Kaggle and Data Science
November 24, 2014
Reflections on data science after a “data science” competition.
When my dad started out as a computer engineer at CNA, programming was very new. Doing a calculation for an actuary involved several months or more and a massive team of people. The process of mining data involved writing calculations in FORTRAN, compiling code onto punch cards, and carefully carting these down the hall to the computer. With any luck, the cart wouldn't tip over and spill the cards of the program everywhere. To debug the program, my father would write separate 'patches', more stacks of cards to be inserted somewhere in the bigger stack of cards. To do a study required many roles that no longer exist. Simple questions could take months of work and dozens of people carefully manipulating giant machines.
Modern technology lowers the barriers to trying new calculations, which is important because we rarely know the exact calculation we need before we’ve tried a few things. It also tightens the feedback loop of an analysis from months down to an afternoon. As an example, when Alinea announced a contest to estimate the number of customers they serve in a year, we tried a few ways of computationally estimating sales traffic and very nearly won the contest, all from an afternoon’s work. The fact that calculations are fast and do not require a lot of overhead gives today’s data scientists the ability to step back from uber technical computational issues and instead specialize in identifying the right problems to solve in the first place. Rather than focus on implementing and debugging FORTRAN routines, modern data scientists can stand on the shoulders of giants and think about the problem area specifically rather than implementing and patching batch processes.
I recently participated in a Kaggle data science competition and was surprised to see that “the home of data science” was actually a throwback to a bygone era of data analysis. The 2014 Schizophrenia Classification Challenge, put on by the IEEE International Workshop for Machine Learning for Signal Processing, was an optimization problem where the goal was to classify whether patients were diagnosed with schizophrenia based on MRI data.
My colleague Laurie Skelly, a neuroscientist who actually studied and might have even helped collect some of data used in the contest, was interested in and knew about the problem. In other words, she was actually interested in asking questions of the data. How were the measurements taken? In what context was the data taken? How had the data been processed? Why were we trying to predict schizophrenia as a binary label when there are a variety of subtypes and severities? There are lots of relevant questions here about why to pose the problem, with particular metrics already selected for evaluation purposes. In the competition, there was no context. There was no problem identification. There was no brainstorming about whether this was the right problem to solve in the first place. There was just some data and a placeholder black box into which each participant had to place their code, not unlike how my father loaded his punched cards into the mainframe.
I entered the competition because I wanted to practice using some classification algorithms that I had been experimenting with for a client. Participating in the competition allowed me to practice my workflow and try out new things in a low pressure environment. It was a great way to spend the afternoon. After experimenting with a few textbook algorithms, I ended up using a support vector machine with no feature selection and made sure to not overfit the model to the data. The code, including my work intermediate work, is up on github.
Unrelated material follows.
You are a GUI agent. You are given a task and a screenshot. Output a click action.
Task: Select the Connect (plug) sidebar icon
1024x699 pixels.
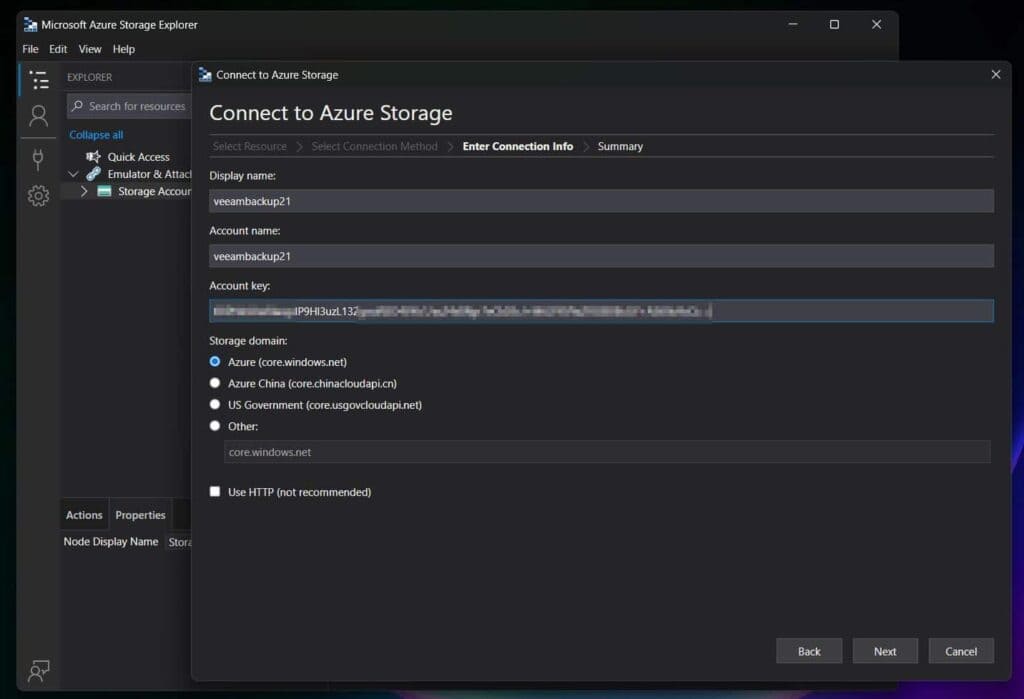[38, 158]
After using some open source tools and a few hours of work, I was really surprised to discover that I placed in the top 3% (#humblebrag). The top score had a rating of 92%. My rating was 89%. Are these differences substantial or negligible? Is 89% sufficient for the task at hand and remaining resources should be devoted to other things? The answers to these questions are critical to real-life problem solving but this discussion is sadly outside the scope of “data science” as it has come to be defined by Kaggle.
Knowing how to fit and test models is an important part of data science, but not all models are valuable. Data scientists need to be able to see the difference. The “home of data science” houses models, not science.